Fort de ses 167 suffrages sur les 178 exprimés et en tant qu’unique candidat au poste, Chevènement a été élu fièrement à la présidence du MRC… un parti dont il était le président d’honneur et qui compte environ 4000 adhérents.
Chevènement, un brin arrogant, a salué cette victoire par un discours fleuve d’une heure et demie au cours de laquelle il a appelé au rassemblement de la gauche, au printemps 2011 au plus tard : « J’ai accepté la présidence effective du MRC, que je n’avais encore jamais exercée, pas seulement pour le MRC mais pour la refondation de la gauche, de la République et de la France ».
Le rassemblement de la gauche, véritable leitmotiv de ce congrès, a été clairement souhaité par Jean-Pierre Chevènement « pour que 2012 ne soit pas une nouvelle défaite ». « La ligne du MRC est très claire. Elle vise à contrarier, dans son intérêt même, le glissement à droite du parti socialiste et l’enfermement sur lui-même du parti communiste… Nous sommes capable d’apporter à la gauche, le logiciel dont il a besoin ». En clair, pour le MRC, le rassemblement de la gauche se fera sur ses bases. Ou ne se fera pas.

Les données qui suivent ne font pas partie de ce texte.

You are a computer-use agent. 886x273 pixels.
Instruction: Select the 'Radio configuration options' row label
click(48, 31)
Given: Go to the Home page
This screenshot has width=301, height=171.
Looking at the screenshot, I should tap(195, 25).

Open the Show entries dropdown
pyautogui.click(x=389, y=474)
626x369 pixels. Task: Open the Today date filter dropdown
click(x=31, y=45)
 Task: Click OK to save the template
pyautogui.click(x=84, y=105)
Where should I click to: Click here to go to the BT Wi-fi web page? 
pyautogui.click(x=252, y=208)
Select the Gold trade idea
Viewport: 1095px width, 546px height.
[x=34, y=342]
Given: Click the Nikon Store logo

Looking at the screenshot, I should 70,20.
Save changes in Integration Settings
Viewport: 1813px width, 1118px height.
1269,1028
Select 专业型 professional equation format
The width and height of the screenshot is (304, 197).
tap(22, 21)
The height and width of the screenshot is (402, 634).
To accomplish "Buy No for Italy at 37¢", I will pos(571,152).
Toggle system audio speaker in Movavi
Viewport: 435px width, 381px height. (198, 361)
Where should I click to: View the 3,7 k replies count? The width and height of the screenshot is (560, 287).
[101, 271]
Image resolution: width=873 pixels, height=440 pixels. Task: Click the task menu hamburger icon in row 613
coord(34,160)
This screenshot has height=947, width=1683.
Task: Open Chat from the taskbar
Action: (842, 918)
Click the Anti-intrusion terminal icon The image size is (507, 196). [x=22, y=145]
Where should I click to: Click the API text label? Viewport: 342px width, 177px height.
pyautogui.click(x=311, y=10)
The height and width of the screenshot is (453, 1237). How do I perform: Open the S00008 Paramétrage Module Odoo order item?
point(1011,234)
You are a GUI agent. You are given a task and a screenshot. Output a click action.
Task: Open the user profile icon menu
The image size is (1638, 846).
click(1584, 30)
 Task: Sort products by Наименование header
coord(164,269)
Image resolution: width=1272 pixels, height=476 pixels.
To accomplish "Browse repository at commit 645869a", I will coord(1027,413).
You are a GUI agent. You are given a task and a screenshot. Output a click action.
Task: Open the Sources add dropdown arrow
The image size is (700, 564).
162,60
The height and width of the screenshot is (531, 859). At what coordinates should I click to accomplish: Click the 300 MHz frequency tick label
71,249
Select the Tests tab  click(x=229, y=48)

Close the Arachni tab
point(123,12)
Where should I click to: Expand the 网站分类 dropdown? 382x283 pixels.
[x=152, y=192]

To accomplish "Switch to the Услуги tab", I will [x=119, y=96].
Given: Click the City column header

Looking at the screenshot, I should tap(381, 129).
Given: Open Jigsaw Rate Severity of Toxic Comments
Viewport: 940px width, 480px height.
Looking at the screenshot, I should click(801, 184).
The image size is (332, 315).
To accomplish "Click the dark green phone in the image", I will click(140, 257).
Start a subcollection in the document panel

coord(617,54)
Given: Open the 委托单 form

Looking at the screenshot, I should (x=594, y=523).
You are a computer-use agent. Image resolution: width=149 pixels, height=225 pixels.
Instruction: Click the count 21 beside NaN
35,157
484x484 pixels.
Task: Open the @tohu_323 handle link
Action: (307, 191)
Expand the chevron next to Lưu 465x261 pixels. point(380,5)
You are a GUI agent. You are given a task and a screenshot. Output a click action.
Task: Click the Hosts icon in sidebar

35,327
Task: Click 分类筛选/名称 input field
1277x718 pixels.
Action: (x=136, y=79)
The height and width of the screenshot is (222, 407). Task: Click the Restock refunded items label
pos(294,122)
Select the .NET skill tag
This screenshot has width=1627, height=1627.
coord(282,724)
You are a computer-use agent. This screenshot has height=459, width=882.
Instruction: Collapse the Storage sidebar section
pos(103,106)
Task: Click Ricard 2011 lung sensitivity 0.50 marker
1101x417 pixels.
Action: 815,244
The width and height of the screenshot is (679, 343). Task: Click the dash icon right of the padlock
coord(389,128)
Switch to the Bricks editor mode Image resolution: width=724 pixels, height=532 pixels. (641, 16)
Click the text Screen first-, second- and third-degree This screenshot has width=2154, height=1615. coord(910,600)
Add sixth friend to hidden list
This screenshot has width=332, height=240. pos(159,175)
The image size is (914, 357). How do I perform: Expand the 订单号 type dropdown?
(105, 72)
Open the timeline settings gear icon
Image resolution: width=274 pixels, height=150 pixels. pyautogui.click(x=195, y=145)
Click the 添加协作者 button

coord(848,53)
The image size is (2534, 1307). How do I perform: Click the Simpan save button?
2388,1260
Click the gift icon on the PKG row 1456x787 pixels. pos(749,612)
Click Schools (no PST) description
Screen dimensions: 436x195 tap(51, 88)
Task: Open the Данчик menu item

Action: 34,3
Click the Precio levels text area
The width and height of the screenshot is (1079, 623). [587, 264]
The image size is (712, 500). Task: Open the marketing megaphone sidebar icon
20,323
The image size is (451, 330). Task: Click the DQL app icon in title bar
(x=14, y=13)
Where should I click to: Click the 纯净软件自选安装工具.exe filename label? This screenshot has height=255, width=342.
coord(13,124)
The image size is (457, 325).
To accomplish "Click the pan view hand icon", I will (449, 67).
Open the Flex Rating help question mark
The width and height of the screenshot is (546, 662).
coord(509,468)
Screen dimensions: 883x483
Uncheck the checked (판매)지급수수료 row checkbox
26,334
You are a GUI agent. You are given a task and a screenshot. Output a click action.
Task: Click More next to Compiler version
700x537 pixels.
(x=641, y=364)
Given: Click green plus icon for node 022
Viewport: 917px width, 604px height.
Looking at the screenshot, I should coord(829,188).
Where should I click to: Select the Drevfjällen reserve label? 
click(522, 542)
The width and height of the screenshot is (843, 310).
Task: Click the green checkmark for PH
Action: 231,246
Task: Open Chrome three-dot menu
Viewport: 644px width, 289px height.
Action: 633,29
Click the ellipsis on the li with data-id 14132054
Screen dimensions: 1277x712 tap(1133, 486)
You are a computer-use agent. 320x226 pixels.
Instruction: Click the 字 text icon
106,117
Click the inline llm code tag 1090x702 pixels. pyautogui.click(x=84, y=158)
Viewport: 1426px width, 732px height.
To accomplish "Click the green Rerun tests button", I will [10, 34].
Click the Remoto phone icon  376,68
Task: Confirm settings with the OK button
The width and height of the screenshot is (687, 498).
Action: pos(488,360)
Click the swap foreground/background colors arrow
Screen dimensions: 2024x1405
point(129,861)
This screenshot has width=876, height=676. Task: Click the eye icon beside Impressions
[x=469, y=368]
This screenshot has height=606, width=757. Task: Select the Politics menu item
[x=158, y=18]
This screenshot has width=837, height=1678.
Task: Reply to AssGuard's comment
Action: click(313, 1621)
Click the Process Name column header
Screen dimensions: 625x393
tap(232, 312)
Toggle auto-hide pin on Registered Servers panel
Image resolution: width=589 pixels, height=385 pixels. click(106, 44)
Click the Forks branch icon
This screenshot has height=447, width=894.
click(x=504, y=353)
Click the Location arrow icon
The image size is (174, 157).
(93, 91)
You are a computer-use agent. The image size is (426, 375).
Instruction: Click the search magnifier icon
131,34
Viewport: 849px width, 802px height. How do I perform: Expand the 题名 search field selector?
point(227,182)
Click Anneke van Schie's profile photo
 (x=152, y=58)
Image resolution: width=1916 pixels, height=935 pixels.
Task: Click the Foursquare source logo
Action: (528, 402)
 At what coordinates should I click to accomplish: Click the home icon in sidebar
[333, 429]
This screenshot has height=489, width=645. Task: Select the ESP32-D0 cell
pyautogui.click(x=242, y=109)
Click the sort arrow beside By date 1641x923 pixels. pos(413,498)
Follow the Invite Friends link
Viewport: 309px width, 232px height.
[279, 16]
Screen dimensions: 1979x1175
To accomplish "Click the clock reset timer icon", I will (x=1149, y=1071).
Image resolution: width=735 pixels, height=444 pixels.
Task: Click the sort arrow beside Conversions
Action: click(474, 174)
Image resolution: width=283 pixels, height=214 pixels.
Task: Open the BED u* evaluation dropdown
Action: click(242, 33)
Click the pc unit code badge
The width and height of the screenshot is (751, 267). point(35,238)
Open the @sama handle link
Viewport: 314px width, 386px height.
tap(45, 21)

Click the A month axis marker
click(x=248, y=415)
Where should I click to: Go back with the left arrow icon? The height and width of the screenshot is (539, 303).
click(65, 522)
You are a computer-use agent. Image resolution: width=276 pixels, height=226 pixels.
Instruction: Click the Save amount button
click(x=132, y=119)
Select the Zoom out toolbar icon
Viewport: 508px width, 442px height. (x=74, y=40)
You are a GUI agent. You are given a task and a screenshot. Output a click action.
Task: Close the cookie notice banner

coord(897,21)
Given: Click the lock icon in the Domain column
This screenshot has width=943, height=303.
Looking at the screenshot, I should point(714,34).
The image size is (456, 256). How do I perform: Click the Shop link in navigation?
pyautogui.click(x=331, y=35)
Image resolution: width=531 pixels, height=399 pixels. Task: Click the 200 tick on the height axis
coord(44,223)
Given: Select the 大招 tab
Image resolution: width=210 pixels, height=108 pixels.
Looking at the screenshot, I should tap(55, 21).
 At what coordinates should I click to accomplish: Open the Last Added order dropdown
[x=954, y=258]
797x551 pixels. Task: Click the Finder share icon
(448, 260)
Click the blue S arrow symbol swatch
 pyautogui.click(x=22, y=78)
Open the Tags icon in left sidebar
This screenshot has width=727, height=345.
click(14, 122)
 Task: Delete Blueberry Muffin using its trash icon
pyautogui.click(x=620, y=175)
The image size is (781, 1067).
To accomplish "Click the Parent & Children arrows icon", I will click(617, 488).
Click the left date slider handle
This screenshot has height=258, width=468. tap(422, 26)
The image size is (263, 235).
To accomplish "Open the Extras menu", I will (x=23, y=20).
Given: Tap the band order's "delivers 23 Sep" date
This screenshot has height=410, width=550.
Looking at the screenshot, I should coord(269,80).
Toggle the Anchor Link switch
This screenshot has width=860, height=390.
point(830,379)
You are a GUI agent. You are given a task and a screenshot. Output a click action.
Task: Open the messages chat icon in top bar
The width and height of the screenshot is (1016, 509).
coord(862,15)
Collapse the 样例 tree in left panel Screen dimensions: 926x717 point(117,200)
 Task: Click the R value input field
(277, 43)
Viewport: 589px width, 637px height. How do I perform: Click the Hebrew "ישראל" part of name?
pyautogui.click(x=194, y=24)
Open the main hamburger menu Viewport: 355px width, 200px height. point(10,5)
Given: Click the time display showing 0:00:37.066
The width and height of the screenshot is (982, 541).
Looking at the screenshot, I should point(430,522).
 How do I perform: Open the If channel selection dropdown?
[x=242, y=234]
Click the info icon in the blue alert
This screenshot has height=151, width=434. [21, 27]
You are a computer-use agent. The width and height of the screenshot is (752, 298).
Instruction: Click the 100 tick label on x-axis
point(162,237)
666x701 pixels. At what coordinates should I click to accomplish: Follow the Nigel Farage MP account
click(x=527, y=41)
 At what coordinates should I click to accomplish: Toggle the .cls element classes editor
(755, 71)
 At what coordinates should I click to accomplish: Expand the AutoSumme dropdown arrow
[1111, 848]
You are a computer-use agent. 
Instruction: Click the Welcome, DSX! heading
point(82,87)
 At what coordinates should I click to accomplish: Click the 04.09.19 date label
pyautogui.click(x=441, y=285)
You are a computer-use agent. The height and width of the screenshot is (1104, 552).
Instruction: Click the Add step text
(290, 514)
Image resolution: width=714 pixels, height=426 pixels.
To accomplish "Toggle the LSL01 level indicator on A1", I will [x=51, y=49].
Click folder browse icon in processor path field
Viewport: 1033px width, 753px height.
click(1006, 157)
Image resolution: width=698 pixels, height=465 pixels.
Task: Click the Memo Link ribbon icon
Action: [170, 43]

Ses amis, notamment du Parti socialiste qu’il a quitté en 1993, n’ont qu’à bien se tenir. D’autant plus que Jean-Pierre Chevenèment a annoncé qu’il serait candidat aux sénatoriales, de septembre prochain, pour le territoire de Belfort… « contre deux candidats socialistes. Mais je pense gagner. Sinon, je n’irai pas ». Les autres sont prévenus…
« Quand j’aurais quelque chose à dire, je le dirai. Même si ça doit déplaire à certains », a conclu le Che, un tantinet donneur de leçons au cours de son congrès.